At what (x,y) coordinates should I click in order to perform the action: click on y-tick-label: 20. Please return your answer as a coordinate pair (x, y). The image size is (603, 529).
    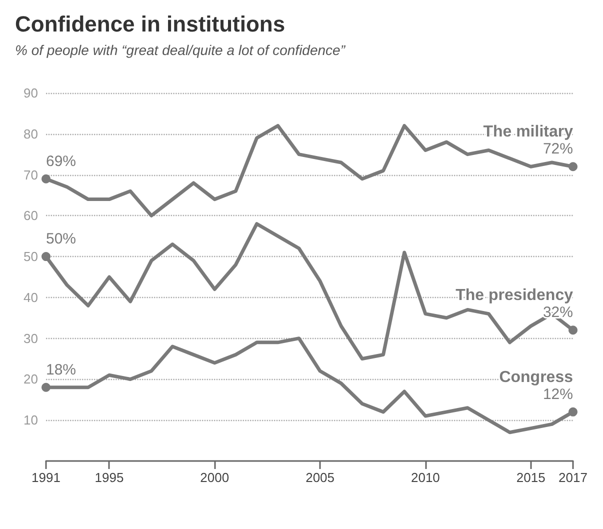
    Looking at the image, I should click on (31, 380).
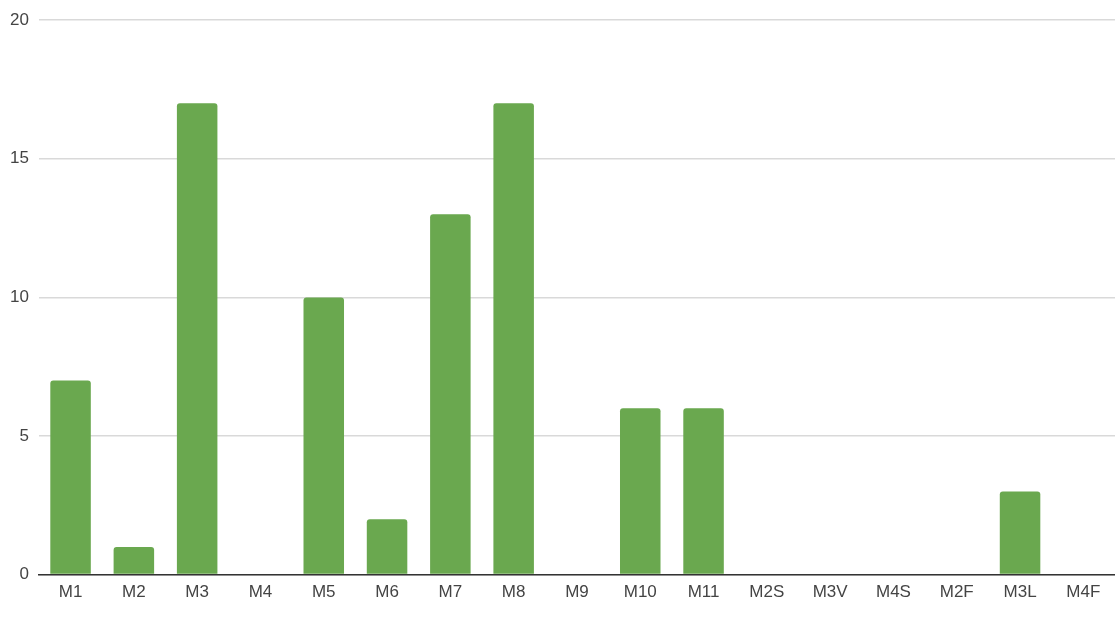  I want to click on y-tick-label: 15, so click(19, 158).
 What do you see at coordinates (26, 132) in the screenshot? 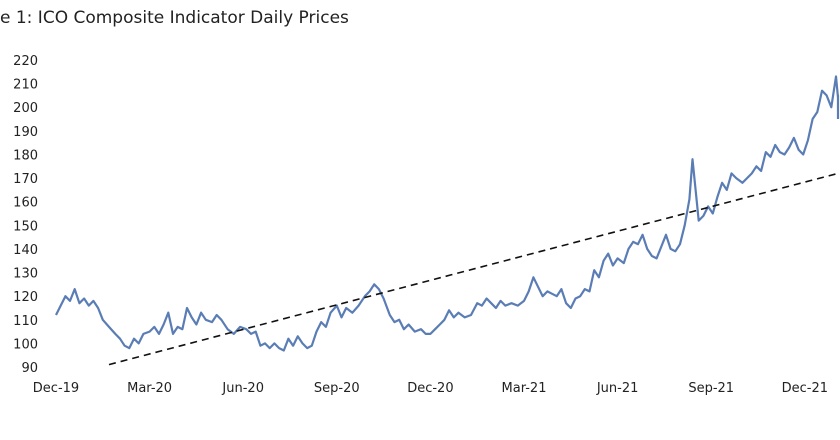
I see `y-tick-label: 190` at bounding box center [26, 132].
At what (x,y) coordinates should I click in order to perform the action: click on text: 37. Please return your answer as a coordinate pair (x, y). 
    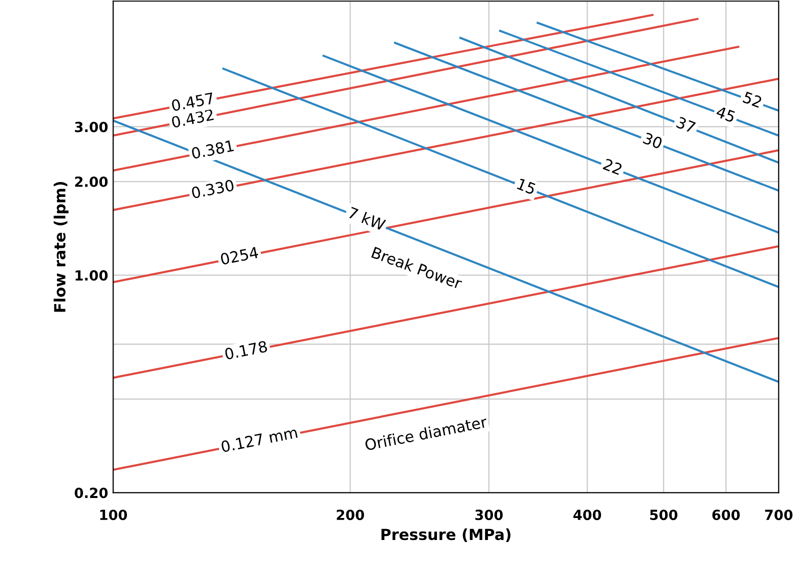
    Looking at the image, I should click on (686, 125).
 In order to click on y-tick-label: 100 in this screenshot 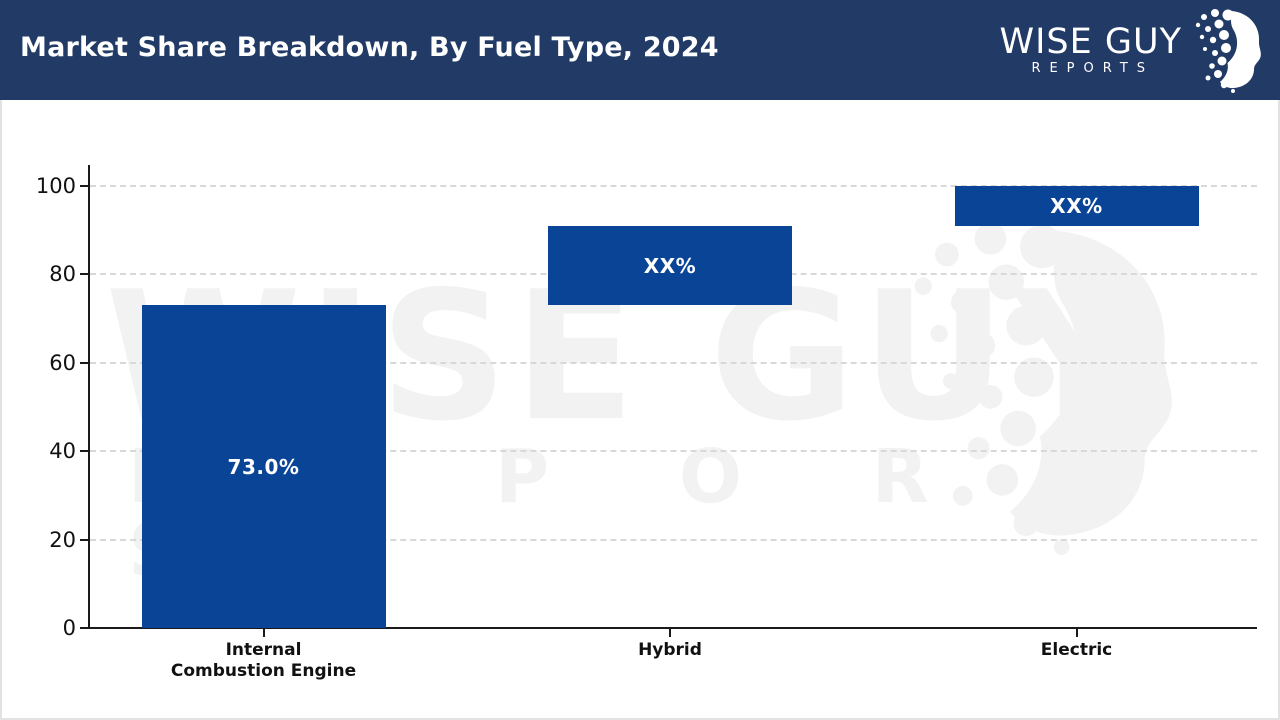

--------------------

• **Exercise requirements**
Copy every entry above word for word, leaving out the pictures.

• **Exercise solution**
At what (x,y) coordinates should I click in order to perform the action: click on y-tick-label: 20. Please return your answer as a coordinate pair (x, y). The image size is (603, 529).
    Looking at the image, I should click on (31, 380).
  I want to click on y-tick-label: 15, so click(19, 158).
 What do you see at coordinates (26, 132) in the screenshot? 
I see `y-tick-label: 190` at bounding box center [26, 132].
At what (x,y) coordinates should I click in order to perform the action: click on text: 37. Please return your answer as a coordinate pair (x, y). 
    Looking at the image, I should click on (686, 125).
 In order to click on y-tick-label: 100 in this screenshot 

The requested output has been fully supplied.